Even further on in the post there's

> I also found this collection of interviews with Inuit elders where they describe how things were in the traditional old days. When asked about discipline, Elder Tipuula:

> "If it was a boy, it was his father’s responsibility to discipline him. If he only wanted to spank him once, then he would only spank him once. He would behave for a while, and if he started to misbehave again, the father could spank him a second time.We women took care of our daughters. Some children reached adulthood without ever needing a spanking. Some of them needed to be spanked, and would thank us when they were older for correcting them. Parents would spank children to make them aware of things they had not been paying attention to. Some children were spanked when they did not deserve it and this was bad for a child’s development. When they realized they did not deserve a spanking, they became angry. Children who deserved to be spanked grew up being thankful for the discipline they received. Children who did not deserve to be spanked grew up to become angry people."

> Elder Ilisapi adds:

> "Some of us tended to take out our frustration on our children when it was our husband who we were angry at. Even if the child had done nothing wrong, if he made one small mistake, we took out our frustration on him. If children were treated like that, they could be damaged. It was their spouse they were angry at in the first place but they took their frustration out on their child. That is not the way to treat a child. It is not good."

With the link pointing to http://www.tradition-orale.ca/english/pdf/Perspectives-On-Tr...

EDIT:

It seems pretty clear that physical discipline is a part of the traditional approach, even if it is recognized as something that should have limits and be used carefully.

This seems to be in direct contradiction with the article's assertion that the parenting style is "gentle."

If anything, it seems potentially that this "gentleness" is the modern approach rather than the traditional one.
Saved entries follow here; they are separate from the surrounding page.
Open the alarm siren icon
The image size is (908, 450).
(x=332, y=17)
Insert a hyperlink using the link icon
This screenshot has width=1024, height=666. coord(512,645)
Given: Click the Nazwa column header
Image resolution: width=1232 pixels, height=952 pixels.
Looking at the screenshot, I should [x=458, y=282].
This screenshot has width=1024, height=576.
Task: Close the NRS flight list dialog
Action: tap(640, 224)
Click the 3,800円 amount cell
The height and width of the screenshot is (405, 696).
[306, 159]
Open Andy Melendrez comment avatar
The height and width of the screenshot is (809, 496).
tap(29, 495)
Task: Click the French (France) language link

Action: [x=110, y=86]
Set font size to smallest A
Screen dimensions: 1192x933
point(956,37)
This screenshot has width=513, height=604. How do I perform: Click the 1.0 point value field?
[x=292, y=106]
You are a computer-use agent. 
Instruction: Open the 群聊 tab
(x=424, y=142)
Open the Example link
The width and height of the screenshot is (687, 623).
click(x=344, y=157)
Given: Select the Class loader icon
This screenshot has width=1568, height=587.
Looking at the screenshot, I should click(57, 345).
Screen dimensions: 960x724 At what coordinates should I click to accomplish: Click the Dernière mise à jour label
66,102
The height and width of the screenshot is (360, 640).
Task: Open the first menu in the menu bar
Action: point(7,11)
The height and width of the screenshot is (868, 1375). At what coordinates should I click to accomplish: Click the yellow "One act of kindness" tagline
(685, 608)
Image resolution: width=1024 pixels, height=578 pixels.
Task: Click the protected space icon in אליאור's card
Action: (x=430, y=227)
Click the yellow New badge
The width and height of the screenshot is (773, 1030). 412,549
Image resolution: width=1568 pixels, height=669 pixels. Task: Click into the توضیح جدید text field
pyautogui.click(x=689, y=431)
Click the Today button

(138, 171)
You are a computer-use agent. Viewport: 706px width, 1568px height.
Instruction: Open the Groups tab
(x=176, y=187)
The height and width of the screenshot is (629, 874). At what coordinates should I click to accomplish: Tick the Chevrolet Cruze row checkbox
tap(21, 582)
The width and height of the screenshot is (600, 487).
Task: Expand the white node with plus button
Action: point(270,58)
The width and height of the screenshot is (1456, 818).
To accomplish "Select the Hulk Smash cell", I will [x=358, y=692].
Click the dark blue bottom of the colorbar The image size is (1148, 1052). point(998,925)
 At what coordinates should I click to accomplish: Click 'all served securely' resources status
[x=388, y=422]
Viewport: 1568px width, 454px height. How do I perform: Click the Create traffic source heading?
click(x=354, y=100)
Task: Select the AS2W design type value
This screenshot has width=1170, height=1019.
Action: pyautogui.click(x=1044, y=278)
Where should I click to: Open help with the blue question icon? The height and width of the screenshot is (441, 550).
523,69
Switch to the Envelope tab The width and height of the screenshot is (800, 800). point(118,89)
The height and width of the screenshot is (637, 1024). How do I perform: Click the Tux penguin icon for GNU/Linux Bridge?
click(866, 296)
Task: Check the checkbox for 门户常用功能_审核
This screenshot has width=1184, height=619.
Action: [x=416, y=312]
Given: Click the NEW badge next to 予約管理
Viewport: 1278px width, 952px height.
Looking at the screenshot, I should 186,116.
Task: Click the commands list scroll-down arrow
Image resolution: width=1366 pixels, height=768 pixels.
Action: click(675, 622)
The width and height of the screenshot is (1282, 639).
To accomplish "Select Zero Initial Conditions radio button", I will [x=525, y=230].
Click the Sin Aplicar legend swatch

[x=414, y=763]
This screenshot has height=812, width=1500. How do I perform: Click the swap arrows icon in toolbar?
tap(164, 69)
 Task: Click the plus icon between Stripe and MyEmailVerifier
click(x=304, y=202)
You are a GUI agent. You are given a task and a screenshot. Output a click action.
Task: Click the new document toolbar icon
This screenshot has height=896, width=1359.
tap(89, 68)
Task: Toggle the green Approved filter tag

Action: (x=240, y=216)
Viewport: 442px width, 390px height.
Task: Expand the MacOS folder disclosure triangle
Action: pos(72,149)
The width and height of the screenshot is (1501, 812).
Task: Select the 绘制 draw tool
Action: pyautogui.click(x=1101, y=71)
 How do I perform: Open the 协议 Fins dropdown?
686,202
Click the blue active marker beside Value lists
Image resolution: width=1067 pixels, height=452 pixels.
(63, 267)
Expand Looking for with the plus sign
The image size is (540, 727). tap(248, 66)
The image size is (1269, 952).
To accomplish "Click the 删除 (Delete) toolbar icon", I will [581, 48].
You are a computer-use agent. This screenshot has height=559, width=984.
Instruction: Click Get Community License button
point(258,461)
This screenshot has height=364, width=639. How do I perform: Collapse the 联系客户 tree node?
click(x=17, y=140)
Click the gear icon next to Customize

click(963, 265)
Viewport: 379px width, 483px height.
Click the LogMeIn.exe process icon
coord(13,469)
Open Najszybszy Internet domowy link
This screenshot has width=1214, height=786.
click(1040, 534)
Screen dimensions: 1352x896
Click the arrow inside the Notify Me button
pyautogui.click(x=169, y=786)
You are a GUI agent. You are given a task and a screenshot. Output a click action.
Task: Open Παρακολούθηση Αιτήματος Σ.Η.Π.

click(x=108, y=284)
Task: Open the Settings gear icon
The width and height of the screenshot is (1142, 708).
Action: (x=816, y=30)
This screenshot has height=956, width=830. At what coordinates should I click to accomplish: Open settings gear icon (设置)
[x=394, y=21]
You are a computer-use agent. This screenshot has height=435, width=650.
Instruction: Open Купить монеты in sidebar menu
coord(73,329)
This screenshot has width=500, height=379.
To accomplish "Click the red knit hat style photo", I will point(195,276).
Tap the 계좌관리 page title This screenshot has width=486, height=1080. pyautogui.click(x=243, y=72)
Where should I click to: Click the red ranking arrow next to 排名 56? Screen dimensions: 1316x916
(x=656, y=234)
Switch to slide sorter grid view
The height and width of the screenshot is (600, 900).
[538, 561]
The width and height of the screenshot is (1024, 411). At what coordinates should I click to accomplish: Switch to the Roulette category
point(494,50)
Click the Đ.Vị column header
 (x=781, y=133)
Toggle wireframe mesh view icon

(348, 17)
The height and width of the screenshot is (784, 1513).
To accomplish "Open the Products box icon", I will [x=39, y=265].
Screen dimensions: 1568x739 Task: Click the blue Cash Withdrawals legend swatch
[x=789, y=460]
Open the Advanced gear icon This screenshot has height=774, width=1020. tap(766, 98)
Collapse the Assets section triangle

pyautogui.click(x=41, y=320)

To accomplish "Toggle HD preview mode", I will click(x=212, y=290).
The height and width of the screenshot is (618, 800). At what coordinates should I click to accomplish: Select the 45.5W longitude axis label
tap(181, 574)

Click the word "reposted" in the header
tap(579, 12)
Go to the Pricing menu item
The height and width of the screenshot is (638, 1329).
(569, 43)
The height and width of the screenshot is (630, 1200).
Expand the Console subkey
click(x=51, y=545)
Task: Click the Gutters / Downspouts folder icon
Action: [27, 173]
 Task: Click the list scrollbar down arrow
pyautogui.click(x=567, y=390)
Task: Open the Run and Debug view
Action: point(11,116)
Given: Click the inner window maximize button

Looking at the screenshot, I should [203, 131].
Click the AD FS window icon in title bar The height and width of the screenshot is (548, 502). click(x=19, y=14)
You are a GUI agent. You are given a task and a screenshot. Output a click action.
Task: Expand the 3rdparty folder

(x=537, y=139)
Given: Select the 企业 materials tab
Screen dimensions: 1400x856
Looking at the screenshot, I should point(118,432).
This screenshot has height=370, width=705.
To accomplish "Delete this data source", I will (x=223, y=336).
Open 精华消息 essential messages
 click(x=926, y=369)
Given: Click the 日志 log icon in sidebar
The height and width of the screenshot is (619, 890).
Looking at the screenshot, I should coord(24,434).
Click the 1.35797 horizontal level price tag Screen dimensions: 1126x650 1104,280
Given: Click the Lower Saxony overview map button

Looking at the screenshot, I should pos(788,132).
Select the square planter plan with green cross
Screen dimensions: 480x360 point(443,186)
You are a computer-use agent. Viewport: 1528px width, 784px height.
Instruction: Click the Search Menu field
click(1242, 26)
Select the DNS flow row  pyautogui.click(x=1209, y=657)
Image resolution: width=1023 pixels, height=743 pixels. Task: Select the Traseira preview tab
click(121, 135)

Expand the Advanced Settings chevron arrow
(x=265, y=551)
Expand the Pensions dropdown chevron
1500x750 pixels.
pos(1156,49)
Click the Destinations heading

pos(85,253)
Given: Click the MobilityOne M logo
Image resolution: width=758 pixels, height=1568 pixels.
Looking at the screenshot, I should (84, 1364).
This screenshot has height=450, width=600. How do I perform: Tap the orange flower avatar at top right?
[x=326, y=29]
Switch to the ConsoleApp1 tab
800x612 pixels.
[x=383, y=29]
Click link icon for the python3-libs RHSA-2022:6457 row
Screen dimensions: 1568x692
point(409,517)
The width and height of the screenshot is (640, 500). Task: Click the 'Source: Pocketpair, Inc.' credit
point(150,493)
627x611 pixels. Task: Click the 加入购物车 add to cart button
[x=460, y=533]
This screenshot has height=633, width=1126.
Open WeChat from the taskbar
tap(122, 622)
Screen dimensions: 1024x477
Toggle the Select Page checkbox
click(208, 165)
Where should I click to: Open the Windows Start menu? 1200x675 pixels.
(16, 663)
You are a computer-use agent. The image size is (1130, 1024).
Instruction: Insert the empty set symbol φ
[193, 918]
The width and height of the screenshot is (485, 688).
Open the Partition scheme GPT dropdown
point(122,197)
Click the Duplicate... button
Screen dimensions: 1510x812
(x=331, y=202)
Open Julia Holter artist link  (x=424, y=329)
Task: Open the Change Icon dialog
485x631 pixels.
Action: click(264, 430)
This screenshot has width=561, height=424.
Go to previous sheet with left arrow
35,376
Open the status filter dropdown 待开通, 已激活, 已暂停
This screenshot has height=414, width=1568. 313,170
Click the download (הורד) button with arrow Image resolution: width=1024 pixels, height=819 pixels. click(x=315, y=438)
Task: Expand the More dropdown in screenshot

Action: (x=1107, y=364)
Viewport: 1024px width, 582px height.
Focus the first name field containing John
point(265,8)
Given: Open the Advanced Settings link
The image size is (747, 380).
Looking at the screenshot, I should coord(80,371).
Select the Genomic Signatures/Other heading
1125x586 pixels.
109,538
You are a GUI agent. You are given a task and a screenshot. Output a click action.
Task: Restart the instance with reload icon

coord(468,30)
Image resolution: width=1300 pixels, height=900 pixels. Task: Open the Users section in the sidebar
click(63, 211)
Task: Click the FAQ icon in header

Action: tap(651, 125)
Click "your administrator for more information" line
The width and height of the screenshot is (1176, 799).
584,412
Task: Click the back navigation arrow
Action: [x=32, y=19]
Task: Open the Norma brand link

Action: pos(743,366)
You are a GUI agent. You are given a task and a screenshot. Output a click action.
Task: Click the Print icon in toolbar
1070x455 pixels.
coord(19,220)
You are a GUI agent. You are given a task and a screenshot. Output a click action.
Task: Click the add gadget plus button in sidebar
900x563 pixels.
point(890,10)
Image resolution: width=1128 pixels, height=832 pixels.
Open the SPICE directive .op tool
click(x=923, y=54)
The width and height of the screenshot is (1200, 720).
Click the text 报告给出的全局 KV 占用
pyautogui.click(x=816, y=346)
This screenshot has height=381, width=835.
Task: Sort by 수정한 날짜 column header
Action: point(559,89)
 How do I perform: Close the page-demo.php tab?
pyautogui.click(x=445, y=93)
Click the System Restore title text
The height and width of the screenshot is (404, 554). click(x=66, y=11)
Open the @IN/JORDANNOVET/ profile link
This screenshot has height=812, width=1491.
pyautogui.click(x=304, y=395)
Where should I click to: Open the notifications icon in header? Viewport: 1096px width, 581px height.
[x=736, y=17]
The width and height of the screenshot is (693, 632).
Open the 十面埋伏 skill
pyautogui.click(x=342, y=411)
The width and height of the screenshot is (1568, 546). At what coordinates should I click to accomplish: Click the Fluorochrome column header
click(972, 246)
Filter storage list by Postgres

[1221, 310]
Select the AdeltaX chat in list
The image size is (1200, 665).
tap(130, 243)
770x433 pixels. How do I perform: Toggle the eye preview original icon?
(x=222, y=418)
There is a choice quote later on in "Interviewing Inuit Elders: Perspectives on Traditional Health" (the PDF link)

> Things are completely different today. We only reprimand our children verbally because we are not allowed to use physical discipline with our children anymore.


TL;DR: Strictly no yelling/expression of anger towards children. No scolding either. Teaching/parenting through storytelling (with most of the stories of the form "don't do undesirable behavior else some very creative monster will get you").


Reading this, I'm seeing how some people might get so defensive about criticism. "How can you be so stupid" can scar you in ways to make you upset instead of accepting to do better. Sure, they're teasing the children, but in a way that the child can laugh with them and learn instead of shutting down to protect the self.


“ Briggs persuaded an Inuit family to "adopt" her and "try to keep her alive," as the anthropologist wrote in 1970.”

Oh like some native tribe totally didn’t have their own shit to worry about.


A key difference: Inuit have time, and this parenting concept requires lots of time (waiting until tantrums pass, to tell stories, and to process emotions). In western societies however, parents rarely have adequate time for interacting with their children - it's why so many kids are parked in front of screens: it gives parents the time to do household chores without being distracted.

If we as society want to raise our children in better conditions, we have to limit work weeks and raise wages so that a 20 hour work week is sufficient to raise a family on.


Do you realize how much time and effort it takes to live in the arctic? It's a full time job. You need to make sure you have enough firewood for the winter, enough food from hunting and fishing. You need to maintain vehicles, equipment, and your home so it can withstand harsh conditions, etc.